培った“ホスピスのこころ”を森に囲まれた新病院で具現化
終末期ケアに取り組んできた札幌南徳洲会病院が移転オープン

2021年09月号

スタッフとともに新築移転の夢を実現させた四十坊院長

(しじゅうぼう・かつや)1963 年生まれ。2000 年旭川医科大学卒。札幌徳洲会病院、虎の門病院を経て08 年札幌南徳洲会病院(当時は札幌南青洲病院)に赴任。2010 年6月院長就任。日本内科学会総合内科専門医、日本消化器内視鏡学会専門医、日本緩和医療学会認定医、日本プライマリケア学会認定医。
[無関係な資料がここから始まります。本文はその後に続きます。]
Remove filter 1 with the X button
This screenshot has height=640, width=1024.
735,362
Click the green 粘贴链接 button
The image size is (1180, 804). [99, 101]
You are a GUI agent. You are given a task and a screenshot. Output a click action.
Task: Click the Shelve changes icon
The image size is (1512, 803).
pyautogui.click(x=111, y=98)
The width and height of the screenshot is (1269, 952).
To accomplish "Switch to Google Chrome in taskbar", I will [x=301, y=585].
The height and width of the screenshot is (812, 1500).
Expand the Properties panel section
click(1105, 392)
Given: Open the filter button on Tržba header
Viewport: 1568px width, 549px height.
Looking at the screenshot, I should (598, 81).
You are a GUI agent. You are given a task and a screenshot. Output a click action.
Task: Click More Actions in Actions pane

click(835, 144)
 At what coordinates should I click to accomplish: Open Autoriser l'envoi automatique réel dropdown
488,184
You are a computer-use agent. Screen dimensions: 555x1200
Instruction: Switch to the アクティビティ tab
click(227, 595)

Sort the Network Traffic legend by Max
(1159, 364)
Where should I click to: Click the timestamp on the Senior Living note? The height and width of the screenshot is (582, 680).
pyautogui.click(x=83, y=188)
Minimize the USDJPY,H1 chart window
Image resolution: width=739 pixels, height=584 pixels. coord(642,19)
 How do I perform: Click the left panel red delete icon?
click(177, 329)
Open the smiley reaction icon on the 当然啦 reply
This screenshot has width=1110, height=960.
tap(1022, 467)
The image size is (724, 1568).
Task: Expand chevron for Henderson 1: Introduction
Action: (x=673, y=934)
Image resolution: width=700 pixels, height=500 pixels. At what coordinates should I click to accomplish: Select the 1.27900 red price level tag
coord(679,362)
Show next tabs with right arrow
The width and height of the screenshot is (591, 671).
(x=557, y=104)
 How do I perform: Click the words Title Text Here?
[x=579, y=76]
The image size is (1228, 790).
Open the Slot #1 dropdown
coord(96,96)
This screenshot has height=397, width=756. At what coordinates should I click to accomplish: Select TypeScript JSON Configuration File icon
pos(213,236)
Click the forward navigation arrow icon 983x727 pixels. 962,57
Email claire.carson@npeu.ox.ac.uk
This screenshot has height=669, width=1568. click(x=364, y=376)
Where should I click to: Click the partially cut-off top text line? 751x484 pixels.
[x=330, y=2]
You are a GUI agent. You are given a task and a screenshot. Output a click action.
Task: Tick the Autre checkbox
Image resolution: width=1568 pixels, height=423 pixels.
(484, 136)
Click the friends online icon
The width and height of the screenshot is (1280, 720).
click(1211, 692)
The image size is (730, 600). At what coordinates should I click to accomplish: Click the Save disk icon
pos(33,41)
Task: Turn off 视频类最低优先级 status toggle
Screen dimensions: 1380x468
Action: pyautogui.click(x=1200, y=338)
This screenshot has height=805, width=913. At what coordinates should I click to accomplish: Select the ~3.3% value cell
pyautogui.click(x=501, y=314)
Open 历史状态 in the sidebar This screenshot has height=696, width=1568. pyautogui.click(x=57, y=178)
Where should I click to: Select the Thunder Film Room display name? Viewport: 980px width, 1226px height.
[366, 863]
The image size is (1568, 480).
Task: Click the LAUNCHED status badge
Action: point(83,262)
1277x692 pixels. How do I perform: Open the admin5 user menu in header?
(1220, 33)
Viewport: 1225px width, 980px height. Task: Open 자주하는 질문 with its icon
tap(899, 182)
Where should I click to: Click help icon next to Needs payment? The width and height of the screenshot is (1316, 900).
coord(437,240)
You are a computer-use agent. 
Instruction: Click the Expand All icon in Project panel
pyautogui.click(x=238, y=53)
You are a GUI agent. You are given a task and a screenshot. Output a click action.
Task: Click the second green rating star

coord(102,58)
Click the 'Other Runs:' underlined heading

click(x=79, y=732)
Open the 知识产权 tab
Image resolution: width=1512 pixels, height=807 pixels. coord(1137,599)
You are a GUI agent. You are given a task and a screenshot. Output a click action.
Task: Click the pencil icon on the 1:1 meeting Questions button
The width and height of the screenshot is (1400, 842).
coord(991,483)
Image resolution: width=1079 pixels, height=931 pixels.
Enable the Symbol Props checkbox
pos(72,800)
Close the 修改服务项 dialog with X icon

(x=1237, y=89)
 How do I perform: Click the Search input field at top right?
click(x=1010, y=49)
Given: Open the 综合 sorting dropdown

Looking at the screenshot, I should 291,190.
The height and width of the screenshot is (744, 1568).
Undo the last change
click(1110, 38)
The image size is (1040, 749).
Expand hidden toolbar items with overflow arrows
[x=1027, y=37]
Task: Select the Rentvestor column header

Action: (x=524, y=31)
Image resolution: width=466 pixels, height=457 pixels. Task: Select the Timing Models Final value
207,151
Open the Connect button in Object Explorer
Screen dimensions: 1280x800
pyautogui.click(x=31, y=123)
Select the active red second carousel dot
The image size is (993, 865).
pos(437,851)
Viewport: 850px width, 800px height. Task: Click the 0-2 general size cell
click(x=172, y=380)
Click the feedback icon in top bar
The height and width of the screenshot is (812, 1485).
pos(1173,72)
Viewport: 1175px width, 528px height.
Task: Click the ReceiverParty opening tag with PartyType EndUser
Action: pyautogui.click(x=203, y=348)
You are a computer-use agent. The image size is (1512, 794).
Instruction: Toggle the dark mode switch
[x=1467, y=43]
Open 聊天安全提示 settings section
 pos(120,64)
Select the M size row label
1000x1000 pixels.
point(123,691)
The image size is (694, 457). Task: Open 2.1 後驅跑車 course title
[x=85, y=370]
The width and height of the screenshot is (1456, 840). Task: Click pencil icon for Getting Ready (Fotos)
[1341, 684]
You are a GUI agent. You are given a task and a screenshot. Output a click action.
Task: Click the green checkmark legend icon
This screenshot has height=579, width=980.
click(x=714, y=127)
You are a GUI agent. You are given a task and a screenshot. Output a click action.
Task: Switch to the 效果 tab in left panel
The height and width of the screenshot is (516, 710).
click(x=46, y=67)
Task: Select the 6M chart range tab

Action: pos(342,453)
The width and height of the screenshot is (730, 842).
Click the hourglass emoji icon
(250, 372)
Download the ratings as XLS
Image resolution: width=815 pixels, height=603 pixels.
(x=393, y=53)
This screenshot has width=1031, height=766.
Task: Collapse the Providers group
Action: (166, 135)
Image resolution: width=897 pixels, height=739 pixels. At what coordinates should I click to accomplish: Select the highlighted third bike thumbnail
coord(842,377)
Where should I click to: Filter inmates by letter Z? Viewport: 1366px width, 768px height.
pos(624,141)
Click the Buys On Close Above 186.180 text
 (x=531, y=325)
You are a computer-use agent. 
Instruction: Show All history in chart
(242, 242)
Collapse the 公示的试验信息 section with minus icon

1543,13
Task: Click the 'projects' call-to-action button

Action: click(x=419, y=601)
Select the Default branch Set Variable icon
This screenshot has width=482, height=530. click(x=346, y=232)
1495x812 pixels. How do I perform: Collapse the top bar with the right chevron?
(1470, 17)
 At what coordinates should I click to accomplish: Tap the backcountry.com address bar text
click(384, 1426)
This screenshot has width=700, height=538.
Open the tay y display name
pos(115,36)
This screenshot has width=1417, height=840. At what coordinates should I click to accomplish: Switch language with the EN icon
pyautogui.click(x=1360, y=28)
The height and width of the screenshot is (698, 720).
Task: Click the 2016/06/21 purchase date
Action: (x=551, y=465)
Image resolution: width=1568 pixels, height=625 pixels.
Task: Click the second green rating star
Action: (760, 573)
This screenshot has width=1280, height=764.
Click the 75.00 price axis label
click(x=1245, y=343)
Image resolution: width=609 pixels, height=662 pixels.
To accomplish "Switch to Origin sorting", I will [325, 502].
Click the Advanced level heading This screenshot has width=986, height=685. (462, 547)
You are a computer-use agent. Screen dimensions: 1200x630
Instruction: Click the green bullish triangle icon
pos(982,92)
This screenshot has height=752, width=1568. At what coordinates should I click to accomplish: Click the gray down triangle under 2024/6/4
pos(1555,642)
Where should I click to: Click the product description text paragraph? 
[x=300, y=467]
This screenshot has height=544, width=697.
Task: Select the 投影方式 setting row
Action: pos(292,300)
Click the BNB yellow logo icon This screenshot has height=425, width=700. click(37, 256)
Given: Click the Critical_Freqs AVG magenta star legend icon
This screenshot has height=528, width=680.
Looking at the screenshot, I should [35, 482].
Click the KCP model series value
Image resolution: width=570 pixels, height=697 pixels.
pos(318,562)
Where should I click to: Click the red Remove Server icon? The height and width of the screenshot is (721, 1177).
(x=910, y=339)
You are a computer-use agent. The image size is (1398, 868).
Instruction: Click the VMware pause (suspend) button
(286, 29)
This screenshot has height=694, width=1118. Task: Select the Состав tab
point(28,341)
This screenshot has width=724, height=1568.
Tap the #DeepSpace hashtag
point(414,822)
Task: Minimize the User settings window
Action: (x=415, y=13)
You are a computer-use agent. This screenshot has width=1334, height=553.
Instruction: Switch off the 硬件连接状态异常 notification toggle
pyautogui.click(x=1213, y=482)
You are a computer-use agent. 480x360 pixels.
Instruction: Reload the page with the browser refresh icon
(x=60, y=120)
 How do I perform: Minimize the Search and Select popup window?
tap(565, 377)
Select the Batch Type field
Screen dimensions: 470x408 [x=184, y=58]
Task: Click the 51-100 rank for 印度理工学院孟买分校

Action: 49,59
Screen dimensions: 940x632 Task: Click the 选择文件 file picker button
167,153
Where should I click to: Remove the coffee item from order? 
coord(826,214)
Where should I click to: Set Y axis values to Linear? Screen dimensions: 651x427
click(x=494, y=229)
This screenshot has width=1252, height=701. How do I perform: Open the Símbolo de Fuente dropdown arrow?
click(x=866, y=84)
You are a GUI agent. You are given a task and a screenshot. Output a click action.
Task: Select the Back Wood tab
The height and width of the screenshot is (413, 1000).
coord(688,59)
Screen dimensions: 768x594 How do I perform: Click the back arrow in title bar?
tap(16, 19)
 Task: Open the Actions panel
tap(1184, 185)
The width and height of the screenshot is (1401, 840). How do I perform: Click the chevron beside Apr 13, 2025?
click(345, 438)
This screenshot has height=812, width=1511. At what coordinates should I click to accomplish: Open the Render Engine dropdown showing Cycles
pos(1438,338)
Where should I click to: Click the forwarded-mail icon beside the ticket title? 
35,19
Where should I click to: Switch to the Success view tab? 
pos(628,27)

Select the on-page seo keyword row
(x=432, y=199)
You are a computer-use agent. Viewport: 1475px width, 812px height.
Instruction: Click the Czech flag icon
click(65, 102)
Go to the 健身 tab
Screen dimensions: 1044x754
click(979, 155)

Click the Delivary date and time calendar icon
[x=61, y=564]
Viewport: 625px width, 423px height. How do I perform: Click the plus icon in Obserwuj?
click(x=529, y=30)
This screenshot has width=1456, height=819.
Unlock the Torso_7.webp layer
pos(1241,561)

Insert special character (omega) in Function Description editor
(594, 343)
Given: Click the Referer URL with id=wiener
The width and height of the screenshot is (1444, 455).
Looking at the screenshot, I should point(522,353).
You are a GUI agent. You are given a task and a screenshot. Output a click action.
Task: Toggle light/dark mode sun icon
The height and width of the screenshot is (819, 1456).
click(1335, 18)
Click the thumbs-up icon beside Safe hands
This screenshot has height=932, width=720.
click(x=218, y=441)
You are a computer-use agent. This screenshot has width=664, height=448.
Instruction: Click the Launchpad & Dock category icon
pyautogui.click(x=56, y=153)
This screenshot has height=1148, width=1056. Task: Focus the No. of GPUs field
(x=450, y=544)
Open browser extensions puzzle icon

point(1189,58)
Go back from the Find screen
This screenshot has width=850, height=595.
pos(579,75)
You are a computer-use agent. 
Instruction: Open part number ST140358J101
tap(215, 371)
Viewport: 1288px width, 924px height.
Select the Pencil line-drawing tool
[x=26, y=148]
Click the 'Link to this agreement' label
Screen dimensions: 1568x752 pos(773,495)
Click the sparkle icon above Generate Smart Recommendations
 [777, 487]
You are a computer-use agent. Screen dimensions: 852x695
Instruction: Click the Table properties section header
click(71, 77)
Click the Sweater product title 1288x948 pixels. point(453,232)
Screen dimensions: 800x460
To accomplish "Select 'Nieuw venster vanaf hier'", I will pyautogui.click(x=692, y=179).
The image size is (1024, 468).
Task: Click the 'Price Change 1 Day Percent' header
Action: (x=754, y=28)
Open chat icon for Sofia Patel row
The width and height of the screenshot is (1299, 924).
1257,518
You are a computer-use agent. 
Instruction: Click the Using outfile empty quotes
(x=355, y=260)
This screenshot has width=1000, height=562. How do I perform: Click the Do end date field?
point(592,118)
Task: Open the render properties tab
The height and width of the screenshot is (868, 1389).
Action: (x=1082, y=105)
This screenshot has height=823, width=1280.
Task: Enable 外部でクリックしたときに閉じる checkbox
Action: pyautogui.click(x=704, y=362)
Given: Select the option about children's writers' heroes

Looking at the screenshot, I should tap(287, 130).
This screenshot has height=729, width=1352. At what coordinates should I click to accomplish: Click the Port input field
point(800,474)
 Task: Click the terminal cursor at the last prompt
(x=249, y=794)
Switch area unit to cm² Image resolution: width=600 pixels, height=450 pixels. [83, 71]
57 歳

Medical Report

医療法人徳洲会(大阪市北区)が運営する札幌南徳洲会病院(四十坊克也院長・88 床)が7月5日、これまでの清田区里塚から同区平岡に新築移転オープンした。終末期のがん患者に寄り添った医療を強化するため、緩和ケア病棟のベッド数を18 床から40 床に増床。徳洲会グループの理念「生命(いのち)だけは平等だ」と同院の掲げる「ホスピスのこころを大切にする病院」を融合し、コミュニケーションを重視した施設づくりを目指す。「ハード、ソフトを含め日本一のホスピスと言ってもらえる病院にしたい」と意気込む四十坊院長にこれまでの歩みや今後の展望を訊いた。(7月26 日取材)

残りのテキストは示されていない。